### INSTRUCTIONS TO FOLLOW:
Rename "checkmark" to "tick mark" in the records and give back only the stretch from the line containing "At what coordinates should I click to accomplish: Select" through the line containing "tap(1195, 327)", with everything else left unchanged.

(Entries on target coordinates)

◆ ◆ ◆ ◆

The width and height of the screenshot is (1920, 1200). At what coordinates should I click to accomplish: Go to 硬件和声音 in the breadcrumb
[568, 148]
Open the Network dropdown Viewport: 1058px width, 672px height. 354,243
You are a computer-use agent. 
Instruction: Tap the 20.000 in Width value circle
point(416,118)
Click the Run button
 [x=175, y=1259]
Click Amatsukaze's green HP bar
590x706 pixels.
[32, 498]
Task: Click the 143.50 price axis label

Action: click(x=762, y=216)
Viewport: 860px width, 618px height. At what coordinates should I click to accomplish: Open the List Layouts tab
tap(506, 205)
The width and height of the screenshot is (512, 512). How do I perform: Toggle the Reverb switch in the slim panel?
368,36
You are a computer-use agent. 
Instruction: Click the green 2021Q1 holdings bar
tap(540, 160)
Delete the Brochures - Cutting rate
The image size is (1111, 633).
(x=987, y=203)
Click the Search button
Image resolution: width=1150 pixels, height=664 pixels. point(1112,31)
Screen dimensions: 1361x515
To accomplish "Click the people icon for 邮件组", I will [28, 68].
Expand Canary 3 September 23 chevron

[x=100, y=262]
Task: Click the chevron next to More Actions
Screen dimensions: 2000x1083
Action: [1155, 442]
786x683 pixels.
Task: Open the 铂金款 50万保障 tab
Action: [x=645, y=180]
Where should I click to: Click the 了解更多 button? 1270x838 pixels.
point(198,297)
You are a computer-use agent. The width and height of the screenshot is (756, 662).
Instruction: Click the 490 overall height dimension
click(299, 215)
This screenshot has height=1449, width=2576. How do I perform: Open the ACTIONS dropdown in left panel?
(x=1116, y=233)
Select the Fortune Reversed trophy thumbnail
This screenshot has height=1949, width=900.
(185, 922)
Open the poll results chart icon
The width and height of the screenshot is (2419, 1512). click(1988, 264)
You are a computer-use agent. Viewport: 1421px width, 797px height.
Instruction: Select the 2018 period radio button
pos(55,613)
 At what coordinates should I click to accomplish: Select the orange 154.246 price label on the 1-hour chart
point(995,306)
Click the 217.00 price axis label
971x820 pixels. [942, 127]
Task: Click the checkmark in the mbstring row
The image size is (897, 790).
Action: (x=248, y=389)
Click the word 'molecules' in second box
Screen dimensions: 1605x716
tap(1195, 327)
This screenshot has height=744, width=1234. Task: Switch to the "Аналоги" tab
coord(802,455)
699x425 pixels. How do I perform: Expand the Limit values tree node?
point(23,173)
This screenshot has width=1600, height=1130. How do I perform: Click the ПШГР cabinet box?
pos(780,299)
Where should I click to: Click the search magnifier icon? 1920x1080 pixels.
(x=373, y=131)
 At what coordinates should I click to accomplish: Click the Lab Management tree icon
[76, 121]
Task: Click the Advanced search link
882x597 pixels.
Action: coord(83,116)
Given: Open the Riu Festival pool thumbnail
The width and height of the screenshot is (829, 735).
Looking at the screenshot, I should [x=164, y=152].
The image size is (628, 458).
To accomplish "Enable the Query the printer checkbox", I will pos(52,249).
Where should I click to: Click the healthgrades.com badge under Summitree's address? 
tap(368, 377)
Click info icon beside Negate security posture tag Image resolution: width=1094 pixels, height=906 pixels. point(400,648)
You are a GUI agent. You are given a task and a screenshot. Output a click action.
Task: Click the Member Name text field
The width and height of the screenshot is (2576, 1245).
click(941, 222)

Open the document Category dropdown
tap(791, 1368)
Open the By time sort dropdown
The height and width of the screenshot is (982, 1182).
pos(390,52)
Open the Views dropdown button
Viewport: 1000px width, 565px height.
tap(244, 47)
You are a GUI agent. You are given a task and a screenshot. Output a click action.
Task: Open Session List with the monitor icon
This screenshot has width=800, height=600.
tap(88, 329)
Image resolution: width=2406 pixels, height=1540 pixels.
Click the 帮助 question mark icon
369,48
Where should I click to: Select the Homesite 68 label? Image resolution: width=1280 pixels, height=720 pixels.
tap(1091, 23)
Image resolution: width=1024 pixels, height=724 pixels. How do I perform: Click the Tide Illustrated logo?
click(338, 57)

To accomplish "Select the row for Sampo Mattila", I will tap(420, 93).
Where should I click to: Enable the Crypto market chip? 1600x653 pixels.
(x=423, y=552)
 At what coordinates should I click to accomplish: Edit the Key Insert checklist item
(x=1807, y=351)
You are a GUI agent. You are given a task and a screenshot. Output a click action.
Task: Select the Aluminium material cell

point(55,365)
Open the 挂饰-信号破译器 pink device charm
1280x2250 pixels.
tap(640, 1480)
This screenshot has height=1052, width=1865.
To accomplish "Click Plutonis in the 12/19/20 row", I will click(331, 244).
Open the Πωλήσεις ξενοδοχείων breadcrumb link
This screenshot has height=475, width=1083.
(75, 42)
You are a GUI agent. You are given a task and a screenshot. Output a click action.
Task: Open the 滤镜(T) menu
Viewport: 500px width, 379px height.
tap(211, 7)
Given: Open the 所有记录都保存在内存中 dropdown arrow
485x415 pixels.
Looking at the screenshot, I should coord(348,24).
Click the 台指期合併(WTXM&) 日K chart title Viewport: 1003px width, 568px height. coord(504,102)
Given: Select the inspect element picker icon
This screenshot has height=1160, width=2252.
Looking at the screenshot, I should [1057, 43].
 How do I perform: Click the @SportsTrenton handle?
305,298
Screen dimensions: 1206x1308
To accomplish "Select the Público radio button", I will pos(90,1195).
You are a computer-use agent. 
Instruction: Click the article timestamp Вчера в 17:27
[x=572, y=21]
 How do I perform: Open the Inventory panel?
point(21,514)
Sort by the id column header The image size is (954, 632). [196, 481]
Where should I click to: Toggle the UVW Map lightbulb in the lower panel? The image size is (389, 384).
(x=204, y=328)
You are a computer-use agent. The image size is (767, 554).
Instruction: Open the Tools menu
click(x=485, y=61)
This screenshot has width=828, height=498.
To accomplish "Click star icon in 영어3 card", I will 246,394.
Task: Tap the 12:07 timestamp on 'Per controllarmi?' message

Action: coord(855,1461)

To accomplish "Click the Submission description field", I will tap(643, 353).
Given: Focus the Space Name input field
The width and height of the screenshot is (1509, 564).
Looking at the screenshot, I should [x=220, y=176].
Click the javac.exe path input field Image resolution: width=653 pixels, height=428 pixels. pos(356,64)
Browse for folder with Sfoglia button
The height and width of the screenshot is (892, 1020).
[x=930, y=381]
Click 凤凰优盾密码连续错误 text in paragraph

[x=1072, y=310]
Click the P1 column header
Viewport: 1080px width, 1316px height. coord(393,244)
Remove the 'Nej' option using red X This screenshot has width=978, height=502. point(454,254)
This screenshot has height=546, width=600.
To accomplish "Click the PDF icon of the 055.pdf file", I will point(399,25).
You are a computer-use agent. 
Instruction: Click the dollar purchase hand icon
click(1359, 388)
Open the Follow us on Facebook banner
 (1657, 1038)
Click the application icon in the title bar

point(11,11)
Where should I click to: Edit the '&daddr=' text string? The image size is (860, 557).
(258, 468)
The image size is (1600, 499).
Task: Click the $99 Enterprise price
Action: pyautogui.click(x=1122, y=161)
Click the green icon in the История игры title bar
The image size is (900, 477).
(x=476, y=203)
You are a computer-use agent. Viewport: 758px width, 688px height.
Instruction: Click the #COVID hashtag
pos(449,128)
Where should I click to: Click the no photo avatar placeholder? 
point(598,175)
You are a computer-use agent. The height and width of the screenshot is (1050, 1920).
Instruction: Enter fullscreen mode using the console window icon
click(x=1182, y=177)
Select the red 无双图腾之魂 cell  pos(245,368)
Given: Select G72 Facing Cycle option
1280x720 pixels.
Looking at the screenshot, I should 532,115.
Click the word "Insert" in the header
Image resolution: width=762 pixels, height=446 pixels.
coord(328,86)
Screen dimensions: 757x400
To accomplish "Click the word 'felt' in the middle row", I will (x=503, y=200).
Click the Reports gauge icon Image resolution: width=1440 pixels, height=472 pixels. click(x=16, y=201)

◆ ◆ ◆ ◆

### EXERCISE OUTPUT:
 At what coordinates should I click to accomplish: Select the orange 154.246 price label on the 1-hour chart
point(995,306)
Click the 217.00 price axis label
971x820 pixels. [942, 127]
Task: Click the tick mark in the mbstring row
The image size is (897, 790).
Action: (x=248, y=389)
Click the word 'molecules' in second box
Screen dimensions: 1605x716
tap(1195, 327)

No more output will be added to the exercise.